[Brief]
From the listing below, copy each line that contains the word "purple".

[Records]
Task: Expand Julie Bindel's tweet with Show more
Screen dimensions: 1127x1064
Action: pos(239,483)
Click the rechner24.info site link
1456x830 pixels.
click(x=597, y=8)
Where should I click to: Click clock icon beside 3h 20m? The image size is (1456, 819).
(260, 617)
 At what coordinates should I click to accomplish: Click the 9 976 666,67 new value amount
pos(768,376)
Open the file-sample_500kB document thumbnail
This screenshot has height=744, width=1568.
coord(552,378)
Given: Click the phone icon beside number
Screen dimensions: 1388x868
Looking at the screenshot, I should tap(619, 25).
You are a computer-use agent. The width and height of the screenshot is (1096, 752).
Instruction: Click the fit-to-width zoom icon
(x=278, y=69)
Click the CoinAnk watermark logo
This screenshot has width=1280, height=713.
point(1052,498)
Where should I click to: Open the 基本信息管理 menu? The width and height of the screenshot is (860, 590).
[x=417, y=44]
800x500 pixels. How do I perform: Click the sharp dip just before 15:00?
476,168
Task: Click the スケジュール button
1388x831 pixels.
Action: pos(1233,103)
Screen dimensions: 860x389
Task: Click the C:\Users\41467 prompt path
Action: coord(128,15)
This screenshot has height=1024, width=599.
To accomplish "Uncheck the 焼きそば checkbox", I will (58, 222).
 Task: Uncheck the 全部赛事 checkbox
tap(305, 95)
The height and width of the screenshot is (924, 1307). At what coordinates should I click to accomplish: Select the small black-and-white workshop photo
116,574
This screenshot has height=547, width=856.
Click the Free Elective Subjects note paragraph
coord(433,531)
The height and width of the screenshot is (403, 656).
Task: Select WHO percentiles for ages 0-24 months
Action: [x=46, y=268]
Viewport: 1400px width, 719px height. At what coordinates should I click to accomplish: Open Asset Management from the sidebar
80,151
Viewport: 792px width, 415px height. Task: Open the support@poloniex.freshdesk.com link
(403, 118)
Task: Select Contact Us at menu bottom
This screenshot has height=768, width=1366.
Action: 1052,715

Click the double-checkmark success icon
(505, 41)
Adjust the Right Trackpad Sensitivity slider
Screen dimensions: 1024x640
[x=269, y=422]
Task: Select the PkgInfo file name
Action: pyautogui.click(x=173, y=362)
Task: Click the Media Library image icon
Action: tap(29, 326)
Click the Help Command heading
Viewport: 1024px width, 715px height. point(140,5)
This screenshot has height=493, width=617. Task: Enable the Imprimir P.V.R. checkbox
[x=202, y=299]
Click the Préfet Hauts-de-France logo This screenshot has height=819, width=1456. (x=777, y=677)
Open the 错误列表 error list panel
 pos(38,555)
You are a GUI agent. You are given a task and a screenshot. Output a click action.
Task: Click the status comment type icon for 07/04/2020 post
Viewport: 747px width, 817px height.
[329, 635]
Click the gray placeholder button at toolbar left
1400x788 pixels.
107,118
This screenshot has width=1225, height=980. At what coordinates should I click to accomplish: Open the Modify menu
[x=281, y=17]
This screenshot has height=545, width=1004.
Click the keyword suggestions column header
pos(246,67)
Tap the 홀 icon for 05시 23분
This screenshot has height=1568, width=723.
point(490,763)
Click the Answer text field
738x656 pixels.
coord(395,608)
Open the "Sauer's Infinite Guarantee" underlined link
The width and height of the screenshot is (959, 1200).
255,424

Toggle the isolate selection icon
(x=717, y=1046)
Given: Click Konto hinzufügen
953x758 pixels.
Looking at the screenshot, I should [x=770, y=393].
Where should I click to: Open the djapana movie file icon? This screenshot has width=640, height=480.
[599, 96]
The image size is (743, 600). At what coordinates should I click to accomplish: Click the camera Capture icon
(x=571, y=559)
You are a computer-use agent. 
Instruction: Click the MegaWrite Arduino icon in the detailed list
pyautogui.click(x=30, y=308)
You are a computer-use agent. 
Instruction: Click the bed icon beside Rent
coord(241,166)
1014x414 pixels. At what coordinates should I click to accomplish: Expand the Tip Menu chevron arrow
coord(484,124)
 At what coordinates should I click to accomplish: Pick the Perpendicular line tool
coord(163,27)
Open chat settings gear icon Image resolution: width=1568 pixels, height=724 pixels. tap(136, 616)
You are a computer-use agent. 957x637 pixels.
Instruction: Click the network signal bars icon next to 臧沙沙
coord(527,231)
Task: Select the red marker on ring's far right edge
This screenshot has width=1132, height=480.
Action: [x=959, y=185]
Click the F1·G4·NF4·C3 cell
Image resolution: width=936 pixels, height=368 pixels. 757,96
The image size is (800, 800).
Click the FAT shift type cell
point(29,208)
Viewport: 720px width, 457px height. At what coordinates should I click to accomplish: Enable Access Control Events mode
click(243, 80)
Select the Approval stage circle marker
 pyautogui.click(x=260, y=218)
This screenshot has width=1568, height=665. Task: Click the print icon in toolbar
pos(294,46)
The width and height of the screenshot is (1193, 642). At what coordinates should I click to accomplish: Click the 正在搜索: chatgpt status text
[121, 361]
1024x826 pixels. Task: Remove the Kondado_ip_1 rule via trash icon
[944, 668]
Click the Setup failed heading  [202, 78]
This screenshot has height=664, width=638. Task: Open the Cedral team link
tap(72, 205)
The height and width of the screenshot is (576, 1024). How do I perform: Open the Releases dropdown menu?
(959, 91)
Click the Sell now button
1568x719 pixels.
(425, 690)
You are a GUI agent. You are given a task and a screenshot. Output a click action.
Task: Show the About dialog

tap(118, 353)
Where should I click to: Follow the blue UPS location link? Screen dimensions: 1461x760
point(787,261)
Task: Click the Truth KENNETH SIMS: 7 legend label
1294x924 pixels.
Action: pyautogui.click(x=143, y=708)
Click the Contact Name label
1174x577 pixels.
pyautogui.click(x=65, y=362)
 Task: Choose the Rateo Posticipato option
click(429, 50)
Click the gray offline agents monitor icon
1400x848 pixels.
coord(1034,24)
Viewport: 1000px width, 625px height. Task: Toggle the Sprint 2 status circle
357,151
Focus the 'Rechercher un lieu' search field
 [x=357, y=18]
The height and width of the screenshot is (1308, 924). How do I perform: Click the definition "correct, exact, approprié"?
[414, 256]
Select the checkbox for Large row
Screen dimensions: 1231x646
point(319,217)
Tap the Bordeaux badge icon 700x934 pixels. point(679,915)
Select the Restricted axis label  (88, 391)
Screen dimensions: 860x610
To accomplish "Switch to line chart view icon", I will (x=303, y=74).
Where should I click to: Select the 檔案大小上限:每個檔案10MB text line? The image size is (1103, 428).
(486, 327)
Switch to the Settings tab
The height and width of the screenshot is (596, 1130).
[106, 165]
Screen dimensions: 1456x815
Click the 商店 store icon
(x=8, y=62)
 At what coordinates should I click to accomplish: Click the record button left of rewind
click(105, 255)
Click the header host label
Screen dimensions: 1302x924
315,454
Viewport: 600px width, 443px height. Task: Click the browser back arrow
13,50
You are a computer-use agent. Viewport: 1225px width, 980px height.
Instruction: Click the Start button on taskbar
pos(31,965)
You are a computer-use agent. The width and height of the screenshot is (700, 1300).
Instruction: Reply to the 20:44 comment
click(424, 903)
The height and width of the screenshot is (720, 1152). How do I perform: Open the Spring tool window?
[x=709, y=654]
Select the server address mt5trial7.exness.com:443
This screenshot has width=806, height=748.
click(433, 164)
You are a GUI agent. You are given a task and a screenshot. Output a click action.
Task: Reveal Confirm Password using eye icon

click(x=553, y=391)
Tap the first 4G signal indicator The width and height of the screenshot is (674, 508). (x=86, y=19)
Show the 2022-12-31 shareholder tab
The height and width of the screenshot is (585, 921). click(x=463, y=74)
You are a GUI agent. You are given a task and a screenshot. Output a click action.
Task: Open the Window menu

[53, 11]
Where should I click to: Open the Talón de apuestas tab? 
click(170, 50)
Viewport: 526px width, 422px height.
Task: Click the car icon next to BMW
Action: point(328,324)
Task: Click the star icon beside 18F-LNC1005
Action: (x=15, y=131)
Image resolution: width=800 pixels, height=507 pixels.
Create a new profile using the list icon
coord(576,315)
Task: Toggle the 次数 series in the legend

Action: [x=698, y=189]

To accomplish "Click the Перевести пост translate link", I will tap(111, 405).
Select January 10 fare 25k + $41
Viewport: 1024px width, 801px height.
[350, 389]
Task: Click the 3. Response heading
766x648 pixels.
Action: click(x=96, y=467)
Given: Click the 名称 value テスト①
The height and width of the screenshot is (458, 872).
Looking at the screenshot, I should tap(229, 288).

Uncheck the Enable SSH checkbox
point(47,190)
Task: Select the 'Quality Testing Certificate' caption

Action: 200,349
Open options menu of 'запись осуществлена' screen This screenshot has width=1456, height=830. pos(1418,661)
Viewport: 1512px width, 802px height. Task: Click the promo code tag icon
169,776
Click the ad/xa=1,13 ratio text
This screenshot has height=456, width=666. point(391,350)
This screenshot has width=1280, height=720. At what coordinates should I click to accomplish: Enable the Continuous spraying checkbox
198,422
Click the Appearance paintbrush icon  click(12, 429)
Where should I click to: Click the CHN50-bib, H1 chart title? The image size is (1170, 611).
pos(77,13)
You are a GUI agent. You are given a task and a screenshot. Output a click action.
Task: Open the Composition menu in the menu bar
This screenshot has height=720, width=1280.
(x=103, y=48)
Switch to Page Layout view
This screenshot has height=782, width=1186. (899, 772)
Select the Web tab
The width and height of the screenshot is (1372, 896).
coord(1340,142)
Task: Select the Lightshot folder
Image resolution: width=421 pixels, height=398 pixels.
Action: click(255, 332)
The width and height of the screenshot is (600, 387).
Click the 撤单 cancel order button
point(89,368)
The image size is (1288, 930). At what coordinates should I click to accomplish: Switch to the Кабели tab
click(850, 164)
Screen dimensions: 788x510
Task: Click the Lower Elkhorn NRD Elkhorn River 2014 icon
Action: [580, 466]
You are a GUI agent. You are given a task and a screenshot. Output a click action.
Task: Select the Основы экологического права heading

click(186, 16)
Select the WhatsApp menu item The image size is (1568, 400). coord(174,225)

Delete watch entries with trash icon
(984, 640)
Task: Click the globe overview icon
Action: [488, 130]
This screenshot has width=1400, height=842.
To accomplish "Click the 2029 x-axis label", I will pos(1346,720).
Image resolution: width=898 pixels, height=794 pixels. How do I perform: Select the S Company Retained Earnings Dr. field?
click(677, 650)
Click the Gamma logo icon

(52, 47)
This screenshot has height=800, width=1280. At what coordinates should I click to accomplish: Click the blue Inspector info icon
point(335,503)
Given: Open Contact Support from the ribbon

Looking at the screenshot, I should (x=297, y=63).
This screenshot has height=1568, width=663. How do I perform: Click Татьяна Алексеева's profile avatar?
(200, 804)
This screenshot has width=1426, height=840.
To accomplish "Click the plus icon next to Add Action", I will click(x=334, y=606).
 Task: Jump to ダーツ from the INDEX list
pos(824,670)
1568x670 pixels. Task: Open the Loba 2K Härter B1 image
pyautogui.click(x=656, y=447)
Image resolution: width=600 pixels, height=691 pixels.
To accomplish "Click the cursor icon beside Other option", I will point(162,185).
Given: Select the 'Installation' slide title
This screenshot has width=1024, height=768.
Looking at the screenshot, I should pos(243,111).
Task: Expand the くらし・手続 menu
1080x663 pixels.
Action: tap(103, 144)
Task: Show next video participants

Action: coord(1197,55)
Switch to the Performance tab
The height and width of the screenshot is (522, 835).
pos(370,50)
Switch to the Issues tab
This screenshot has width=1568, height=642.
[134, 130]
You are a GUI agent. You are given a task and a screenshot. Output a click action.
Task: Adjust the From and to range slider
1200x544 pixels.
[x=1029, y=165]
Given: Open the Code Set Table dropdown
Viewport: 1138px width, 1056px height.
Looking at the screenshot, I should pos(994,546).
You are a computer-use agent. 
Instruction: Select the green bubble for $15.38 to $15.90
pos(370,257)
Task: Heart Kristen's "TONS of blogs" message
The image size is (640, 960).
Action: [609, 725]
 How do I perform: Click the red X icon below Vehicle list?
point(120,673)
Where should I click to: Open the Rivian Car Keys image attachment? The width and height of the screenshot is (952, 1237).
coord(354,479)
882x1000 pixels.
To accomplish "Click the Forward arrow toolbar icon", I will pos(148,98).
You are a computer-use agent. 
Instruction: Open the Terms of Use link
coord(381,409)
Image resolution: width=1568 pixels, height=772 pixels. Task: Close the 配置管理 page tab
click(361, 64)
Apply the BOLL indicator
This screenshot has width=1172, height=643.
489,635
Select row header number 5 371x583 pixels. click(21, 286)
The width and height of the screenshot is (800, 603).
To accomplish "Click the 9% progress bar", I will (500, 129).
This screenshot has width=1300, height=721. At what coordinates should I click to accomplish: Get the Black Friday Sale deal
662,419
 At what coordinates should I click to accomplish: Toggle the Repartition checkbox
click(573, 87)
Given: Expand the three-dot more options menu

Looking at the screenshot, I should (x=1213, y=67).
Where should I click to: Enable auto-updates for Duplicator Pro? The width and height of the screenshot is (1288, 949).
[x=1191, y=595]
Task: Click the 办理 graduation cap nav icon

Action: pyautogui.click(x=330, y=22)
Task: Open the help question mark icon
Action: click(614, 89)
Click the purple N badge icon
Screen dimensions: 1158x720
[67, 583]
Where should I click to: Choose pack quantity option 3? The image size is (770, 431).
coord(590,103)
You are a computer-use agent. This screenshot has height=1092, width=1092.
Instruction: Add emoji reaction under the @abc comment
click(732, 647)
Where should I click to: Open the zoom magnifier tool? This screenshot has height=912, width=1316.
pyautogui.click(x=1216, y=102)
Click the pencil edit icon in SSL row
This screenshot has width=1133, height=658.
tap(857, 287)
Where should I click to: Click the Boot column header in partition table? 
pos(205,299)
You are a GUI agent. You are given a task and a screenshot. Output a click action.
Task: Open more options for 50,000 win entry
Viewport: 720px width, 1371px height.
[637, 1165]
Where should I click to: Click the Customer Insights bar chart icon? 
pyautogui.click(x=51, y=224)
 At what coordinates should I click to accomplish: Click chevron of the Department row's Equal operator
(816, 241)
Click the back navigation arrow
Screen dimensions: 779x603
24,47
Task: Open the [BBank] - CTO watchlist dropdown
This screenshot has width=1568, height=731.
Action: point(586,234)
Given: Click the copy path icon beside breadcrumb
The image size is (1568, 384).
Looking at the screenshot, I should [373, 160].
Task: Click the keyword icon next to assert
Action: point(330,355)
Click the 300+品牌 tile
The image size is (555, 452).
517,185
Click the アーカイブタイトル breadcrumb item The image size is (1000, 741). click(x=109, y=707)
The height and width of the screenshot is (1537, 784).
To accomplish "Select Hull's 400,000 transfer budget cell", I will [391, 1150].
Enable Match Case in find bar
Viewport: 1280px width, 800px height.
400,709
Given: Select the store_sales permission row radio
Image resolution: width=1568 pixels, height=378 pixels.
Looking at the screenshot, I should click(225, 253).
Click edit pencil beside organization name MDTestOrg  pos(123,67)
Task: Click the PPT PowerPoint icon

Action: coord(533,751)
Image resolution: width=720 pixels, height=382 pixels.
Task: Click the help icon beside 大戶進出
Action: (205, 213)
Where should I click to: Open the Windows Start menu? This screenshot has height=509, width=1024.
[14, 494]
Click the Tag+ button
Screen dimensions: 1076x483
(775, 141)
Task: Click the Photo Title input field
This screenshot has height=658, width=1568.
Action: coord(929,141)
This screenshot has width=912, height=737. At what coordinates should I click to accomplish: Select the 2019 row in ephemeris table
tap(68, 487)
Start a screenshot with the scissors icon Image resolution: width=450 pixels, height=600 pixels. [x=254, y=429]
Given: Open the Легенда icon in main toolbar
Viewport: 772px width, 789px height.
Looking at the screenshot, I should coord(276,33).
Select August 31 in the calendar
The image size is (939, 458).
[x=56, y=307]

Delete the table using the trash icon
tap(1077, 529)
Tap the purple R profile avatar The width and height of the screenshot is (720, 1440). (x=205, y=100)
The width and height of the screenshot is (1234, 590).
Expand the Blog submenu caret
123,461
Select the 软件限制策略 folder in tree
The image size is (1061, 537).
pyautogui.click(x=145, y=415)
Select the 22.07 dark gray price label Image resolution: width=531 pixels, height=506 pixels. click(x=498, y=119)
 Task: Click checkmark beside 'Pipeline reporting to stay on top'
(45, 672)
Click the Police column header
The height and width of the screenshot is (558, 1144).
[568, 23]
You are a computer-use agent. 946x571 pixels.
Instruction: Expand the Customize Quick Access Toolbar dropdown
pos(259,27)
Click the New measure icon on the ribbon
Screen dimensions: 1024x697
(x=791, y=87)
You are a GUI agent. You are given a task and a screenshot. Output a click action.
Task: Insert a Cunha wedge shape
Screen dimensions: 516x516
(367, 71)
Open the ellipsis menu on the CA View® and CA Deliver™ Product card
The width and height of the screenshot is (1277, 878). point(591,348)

[Answer box]
Click the purple N badge icon
Tap the purple R profile avatar The width and height of the screenshot is (720, 1440). (x=205, y=100)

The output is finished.